▶ Problem details: Exact copy, pictures excluded: print the lines from the one with "You are a GUI" through the final line of the records.
-=-=-=-=-
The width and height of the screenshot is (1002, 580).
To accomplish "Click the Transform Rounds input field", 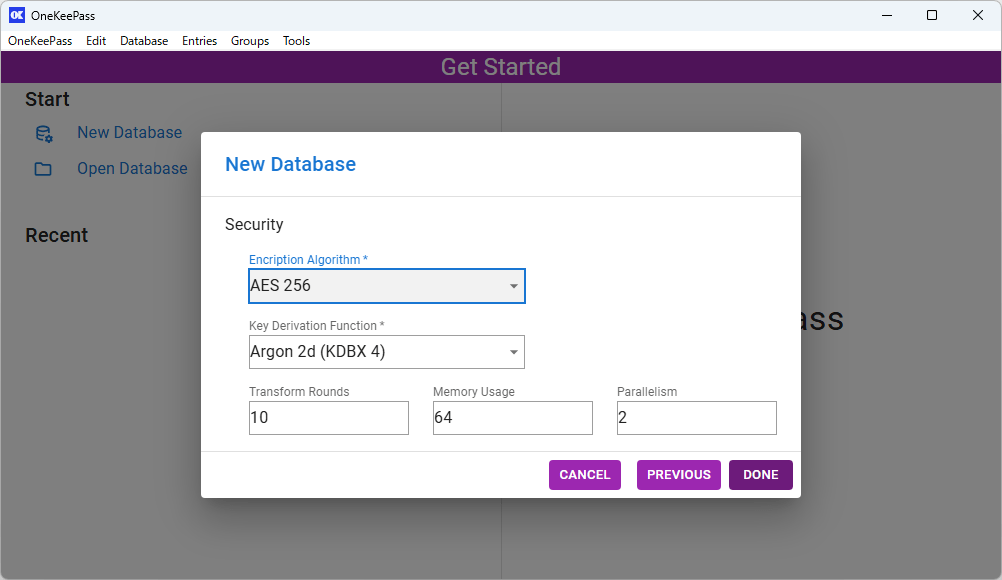I will pyautogui.click(x=328, y=418).
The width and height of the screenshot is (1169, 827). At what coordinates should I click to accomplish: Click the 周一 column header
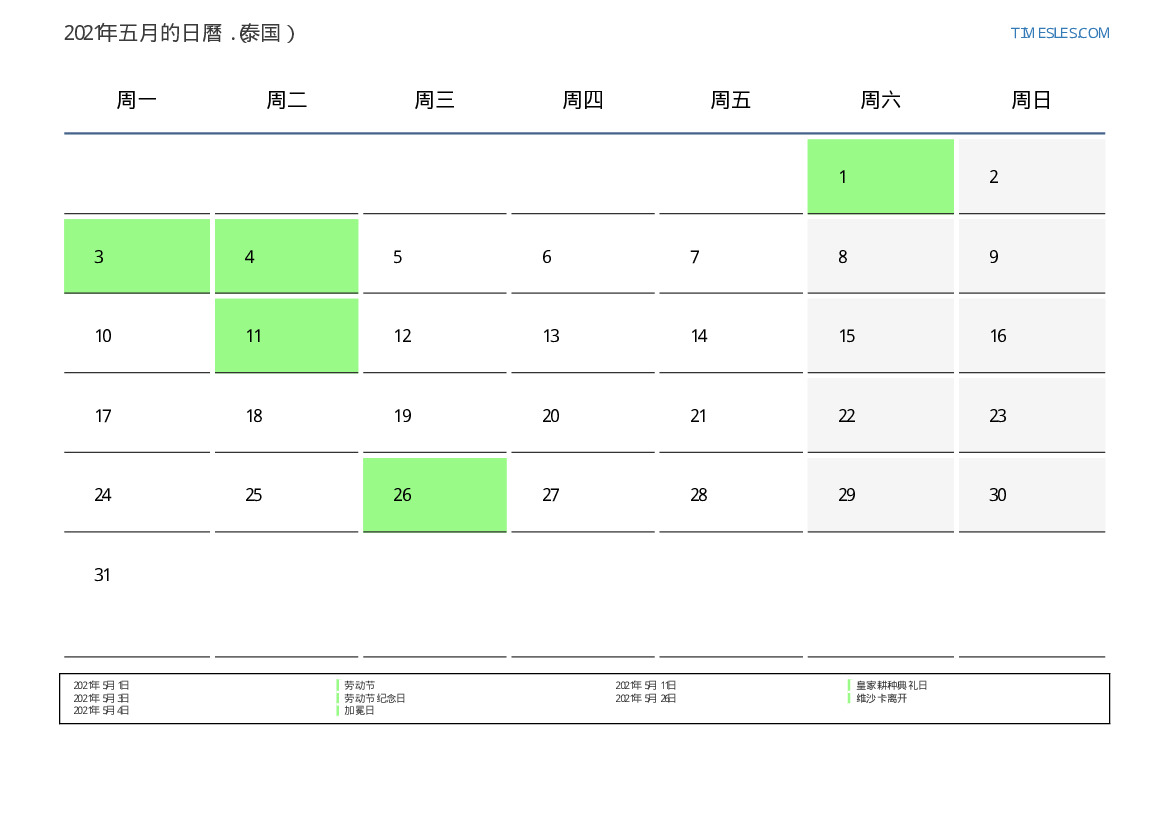tap(137, 100)
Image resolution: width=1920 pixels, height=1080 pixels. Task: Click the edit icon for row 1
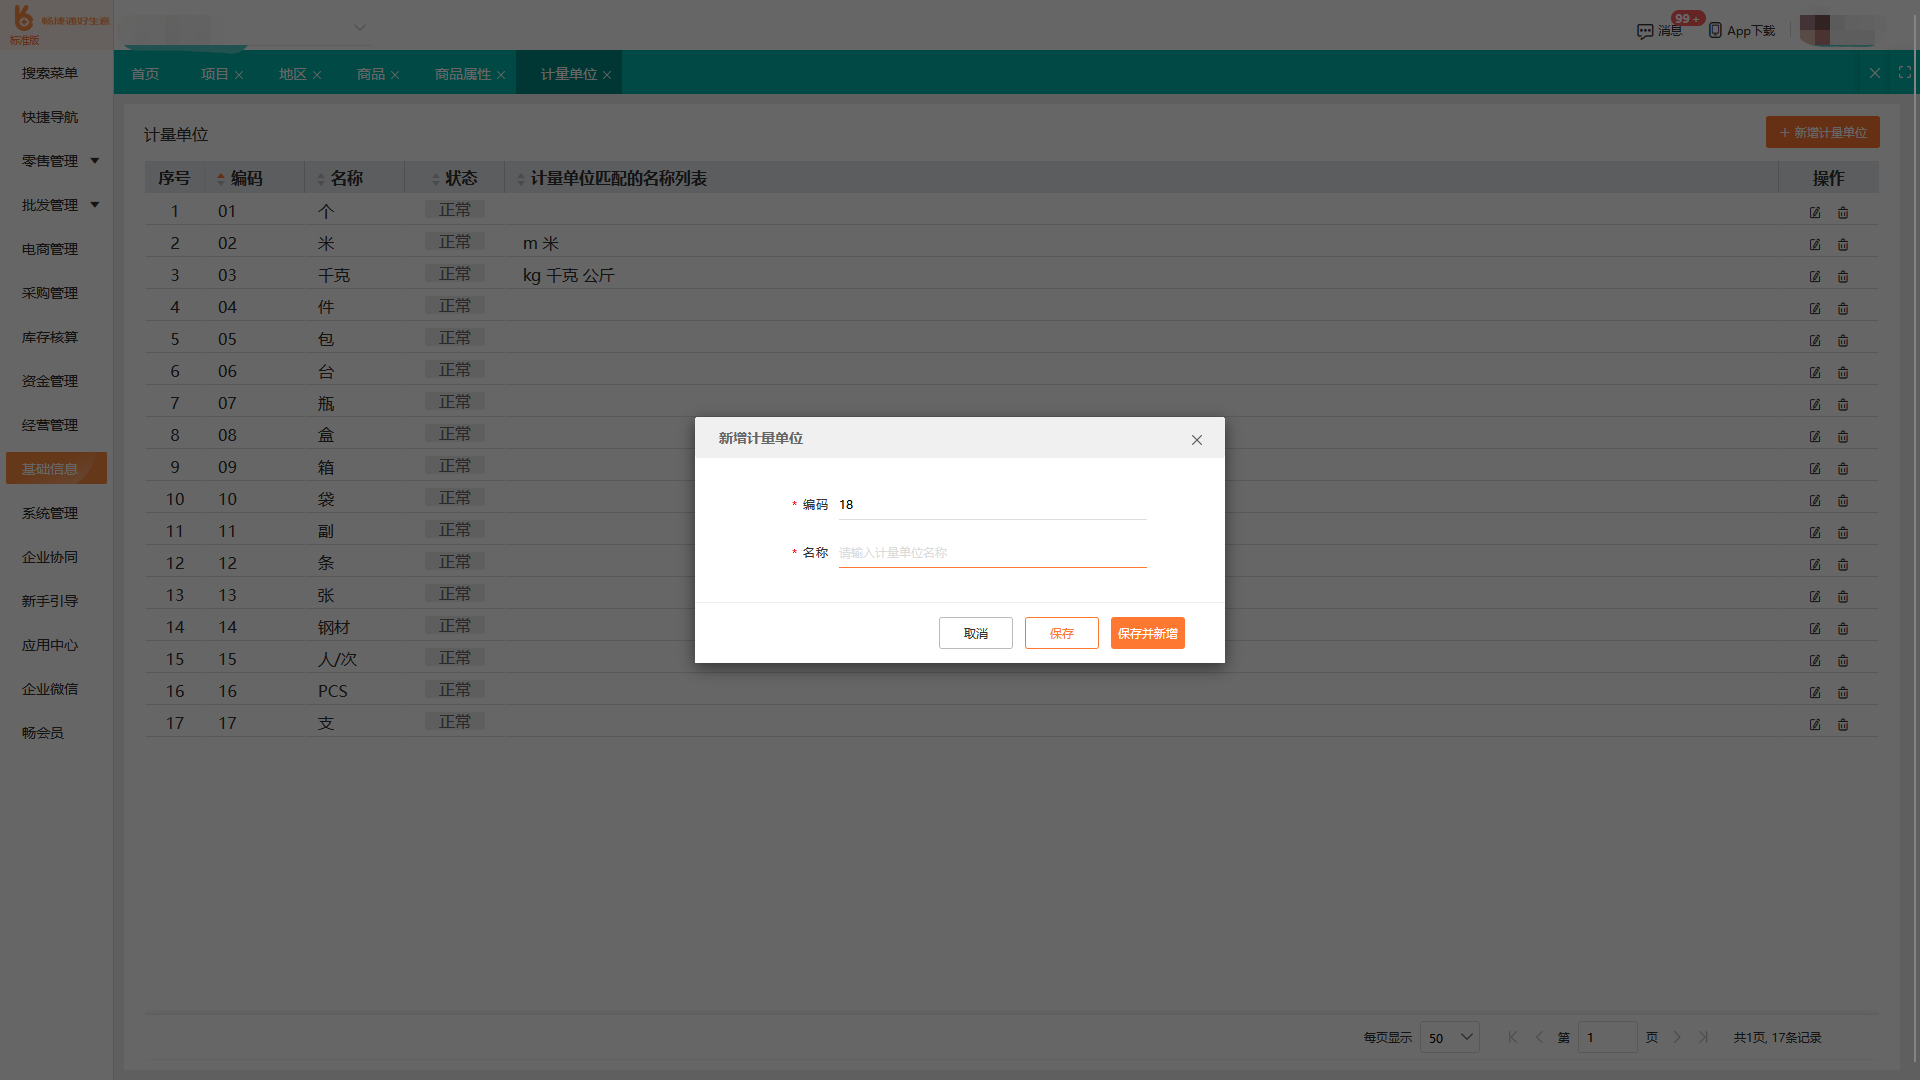[1815, 212]
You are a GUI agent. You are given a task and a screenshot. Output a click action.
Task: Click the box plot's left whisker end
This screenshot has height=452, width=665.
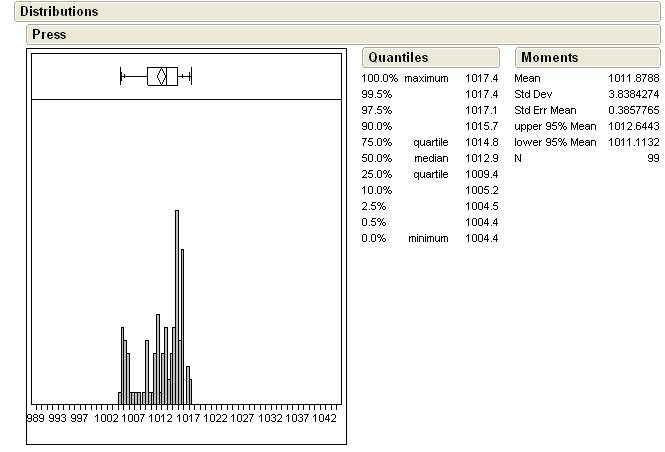[x=121, y=76]
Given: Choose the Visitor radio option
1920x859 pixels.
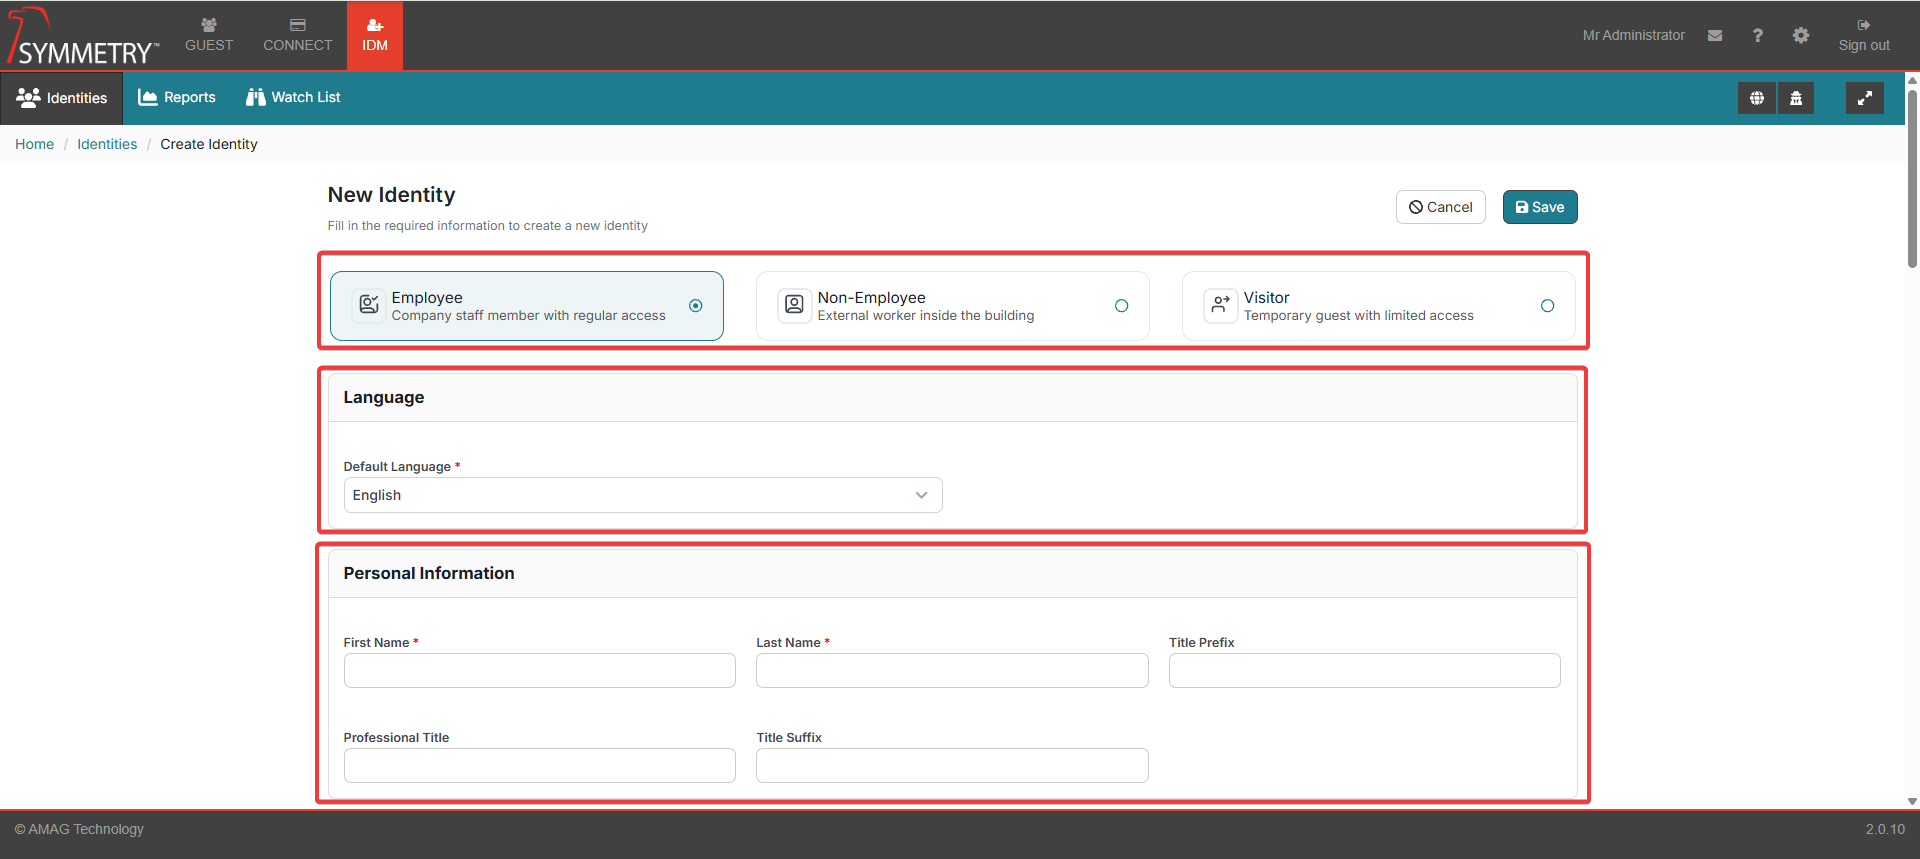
-=-=-=-=-
▶ Response area:
You are a GUI agent. You are given a task and a screenshot. Output a click action.
Task: Click the box plot's left whisker end
This screenshot has height=452, width=665.
[x=121, y=76]
Given: Choose the Visitor radio option
1920x859 pixels.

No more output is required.